The sequence and the output I am trying to get is:
1 1
2 1
3 1
4 1
5 1
1 2
2 1
3 1
4 1
5 1
1 3
2 1
3 1
4 1
5 1
1 4
2 1
3 1
4 1
5 1
1 5
2 1
3 1
4 1
5 1
1 1
2 2
3 1
4 1
5 1
1 2
2 2
3 1
4 1
5 1
1 3
2 2
3 1
4 1
5 1
1 4
2 2
3 1
4 1
5 1
1 5
2 2
3 1
4 1
5 1
1 1
2 3
3 1
4 1
5 1
1 2
2 3
3 1
4 1
5 1
1 3
2 3
3 1
4 1
5 1
1 4
2 3
3 1
4 1
5 1
1 5
2 3
3 1
4 1
5 1
1 1
2 4
3 1
4 1
5 1
and so on... the last state is:
1 5
2 5
3 5
4 5
5 5
Note that at each line break is a step of iteration or recursion. The algorithm must be generic. This code that i wrote can help, but it isn't what I want. :(
List<List<int>> lstDays = new List<List<int>>
{
new List<int>{1,2,3,4,5}, //day 18
new List<int>{1,2,3,4,5}, //day 19
new List<int>{1,2,3,4,5}, //day 22
new List<int>{1,2,3,4,5}, //day 23
new List<int>{1,2,3,4,5}, //day 24
};
for(int i=0;i<lstDays.Count;i++)
{
for(int j=0;j<lstDays[i].Count;j++)
{
for(int k=0;k<lstDays.Count;k++)
{
Console.Write(k+1);
//Console.Write(j+1);
Console.Write('n');
}
Console.Write('n');
}
}
I hope that you can help me ! (:
Based on comments below by the venerable Eric Lippert, edits for the OPs original intent:
public void OutputSequence(int length){
Recurse(length-1, Enumerable.Range(1, length).ToArray(), new int[length]);
}
public void Recurse(int position, int[] arr, int[] state){
if (position == -1){
PrintState(state);
return;
}
for (int i = 0; i < arr.Length; i++)
{
state[position] = arr[i];
Recurse(position-1, arr, state);
}
}
public void PrintState(int[] state){
for (int i = 0; i < state.Length; i++)
Console.WriteLine ("{0} {1}",i+1, state[i]);
Console.WriteLine ();
}
OutputSequence(5);
will give the output the OP originally asked for.
Old Answer
What you're looking for is called a Cartesian Product. LINQ is your friend:
var pairs = from i in Enumerable.Range(1, 5)

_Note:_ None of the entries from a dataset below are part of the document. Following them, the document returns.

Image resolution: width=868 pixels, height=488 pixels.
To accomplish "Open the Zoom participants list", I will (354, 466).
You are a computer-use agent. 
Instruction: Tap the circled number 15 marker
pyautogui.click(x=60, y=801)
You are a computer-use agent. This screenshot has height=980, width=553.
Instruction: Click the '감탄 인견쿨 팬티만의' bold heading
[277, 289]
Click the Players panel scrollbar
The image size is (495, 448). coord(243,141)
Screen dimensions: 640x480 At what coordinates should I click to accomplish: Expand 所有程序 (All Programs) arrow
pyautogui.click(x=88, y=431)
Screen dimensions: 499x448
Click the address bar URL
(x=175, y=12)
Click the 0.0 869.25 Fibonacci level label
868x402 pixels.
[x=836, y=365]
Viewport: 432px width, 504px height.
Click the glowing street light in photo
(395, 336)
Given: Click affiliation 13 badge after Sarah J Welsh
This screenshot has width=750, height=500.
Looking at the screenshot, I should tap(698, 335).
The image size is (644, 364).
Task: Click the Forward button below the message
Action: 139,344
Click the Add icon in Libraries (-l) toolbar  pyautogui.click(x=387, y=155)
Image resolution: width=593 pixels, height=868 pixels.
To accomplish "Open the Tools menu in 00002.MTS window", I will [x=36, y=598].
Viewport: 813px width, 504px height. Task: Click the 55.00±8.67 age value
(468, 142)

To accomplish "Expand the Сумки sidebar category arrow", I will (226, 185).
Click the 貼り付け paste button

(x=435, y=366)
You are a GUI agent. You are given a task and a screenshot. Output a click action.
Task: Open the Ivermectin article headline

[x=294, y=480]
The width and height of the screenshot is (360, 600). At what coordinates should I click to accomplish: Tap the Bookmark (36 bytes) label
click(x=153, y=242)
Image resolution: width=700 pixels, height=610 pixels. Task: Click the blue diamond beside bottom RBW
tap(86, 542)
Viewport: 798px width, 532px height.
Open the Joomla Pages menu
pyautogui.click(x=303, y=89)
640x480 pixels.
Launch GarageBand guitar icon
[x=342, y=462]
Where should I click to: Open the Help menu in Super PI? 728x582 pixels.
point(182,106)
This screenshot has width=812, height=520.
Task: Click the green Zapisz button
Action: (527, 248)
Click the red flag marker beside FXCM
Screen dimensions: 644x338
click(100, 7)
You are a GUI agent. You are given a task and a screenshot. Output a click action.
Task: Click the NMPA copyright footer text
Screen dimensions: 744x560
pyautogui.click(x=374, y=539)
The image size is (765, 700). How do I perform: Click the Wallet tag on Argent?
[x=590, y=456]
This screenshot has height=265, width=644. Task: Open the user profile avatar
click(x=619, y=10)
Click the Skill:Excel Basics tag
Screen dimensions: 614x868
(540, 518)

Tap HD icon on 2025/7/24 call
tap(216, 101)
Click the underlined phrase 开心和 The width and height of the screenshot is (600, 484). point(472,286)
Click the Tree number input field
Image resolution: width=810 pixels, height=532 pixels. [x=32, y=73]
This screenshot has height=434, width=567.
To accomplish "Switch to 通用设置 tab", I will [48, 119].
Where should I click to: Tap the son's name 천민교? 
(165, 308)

from j in Enumerable.Range(1, 5)
select new {i, j};
foreach(var p in pairs)
Console.WriteLine ("{0} {1}", p.i, p.j);
EDIT: Just for fun, here's a way to do N-Ary cartesian products.
public IEnumerable<IEnumerable<int>> NAryCartesianProduct(int upper, int times){
if (times == 0)
return Enumerable.Empty<IEnumerable<int>>();
var nums = Enumerable.Range(1, upper);
IEnumerable<IEnumerable<int>> products = nums.Select(i => new[]{i});
for (int i = 1; i < times; i++)
{
products = from p in products
from n in nums
select p.Concat(new [] {n});
}
return products;
}
And now you can get what you had before with:
var p = NAryCartesianProduct(5, 2);
foreach(var i in p)
Console.WriteLine (i);
I'm sure there's a more efficient way than creating new arrays all of the time but I just hacked this up quick :)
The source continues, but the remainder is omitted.